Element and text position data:
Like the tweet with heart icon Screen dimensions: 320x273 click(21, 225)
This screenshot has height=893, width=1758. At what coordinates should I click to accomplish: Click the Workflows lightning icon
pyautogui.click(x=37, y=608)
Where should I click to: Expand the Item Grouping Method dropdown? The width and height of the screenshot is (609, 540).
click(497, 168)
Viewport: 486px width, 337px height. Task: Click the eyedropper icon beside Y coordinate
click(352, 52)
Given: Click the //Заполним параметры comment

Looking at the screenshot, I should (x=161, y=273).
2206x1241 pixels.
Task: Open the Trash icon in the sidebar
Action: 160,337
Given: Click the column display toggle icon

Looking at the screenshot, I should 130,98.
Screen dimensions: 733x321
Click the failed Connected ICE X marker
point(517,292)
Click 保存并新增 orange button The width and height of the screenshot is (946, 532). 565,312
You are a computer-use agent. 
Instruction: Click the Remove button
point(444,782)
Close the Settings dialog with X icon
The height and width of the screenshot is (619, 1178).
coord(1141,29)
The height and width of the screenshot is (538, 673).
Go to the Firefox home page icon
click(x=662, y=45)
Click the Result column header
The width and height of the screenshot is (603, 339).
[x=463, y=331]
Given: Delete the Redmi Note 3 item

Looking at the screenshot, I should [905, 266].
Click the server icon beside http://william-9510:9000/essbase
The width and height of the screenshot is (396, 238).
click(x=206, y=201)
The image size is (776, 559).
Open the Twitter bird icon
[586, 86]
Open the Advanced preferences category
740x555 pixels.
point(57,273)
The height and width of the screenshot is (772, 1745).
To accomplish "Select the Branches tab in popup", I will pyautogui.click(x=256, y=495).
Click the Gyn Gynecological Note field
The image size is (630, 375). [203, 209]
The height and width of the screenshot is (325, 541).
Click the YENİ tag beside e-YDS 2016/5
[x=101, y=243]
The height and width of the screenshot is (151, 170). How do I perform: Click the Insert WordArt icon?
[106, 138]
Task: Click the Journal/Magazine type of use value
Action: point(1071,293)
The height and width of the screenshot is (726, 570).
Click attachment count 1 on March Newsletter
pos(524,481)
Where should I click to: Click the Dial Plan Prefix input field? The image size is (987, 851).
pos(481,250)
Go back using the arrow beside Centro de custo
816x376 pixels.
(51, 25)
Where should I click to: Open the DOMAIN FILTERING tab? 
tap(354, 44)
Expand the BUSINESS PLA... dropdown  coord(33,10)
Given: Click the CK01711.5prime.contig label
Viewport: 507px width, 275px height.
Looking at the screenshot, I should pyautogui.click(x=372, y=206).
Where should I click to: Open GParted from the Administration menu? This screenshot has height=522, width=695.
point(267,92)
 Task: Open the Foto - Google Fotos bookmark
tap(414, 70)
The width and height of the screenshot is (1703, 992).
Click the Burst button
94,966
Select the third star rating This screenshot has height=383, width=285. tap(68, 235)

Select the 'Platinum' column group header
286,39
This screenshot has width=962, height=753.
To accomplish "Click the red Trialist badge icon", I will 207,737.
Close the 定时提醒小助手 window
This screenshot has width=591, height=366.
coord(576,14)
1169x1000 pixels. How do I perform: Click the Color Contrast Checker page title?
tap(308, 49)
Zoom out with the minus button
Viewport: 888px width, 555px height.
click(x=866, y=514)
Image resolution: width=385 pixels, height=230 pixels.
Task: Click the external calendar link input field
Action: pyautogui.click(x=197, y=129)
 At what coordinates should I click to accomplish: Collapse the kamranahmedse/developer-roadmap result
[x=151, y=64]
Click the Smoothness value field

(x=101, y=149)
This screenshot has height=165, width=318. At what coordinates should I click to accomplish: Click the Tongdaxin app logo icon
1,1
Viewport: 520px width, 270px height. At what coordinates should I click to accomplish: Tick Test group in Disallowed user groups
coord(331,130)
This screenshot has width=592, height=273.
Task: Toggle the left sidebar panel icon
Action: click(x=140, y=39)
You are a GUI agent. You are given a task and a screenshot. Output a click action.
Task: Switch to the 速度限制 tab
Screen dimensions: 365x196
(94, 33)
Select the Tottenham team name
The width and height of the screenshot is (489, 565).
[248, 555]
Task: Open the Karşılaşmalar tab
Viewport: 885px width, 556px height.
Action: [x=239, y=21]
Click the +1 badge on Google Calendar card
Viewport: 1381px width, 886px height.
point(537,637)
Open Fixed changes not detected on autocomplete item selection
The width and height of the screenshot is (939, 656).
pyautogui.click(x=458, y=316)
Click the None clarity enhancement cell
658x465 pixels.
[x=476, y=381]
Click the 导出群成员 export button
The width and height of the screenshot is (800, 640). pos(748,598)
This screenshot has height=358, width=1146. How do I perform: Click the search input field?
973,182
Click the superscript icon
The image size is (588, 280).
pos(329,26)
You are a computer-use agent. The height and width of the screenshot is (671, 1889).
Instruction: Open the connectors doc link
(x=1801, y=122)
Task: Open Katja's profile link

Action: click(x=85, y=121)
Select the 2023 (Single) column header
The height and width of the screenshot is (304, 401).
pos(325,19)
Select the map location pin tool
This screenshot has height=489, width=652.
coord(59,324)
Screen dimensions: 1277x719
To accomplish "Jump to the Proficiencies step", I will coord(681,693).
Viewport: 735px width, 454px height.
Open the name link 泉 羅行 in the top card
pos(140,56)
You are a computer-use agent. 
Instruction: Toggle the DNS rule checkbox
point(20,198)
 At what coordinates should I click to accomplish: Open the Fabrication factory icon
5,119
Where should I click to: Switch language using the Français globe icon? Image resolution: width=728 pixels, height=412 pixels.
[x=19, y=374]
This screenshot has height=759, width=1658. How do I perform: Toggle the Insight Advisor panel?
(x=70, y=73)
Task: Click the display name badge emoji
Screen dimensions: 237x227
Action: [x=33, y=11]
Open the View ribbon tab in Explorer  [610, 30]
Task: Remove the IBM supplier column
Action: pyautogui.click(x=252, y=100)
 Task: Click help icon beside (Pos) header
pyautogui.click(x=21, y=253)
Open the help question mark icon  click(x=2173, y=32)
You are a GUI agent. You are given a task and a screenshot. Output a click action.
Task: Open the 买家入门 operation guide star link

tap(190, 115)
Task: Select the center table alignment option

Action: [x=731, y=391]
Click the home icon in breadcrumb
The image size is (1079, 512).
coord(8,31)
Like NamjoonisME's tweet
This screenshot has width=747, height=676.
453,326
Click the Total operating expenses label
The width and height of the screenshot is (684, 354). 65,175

• _Given exercise_
How many lines of the records contain the word "header" in the same letter case? Reply with only the number.

• _Solution to this exercise_
4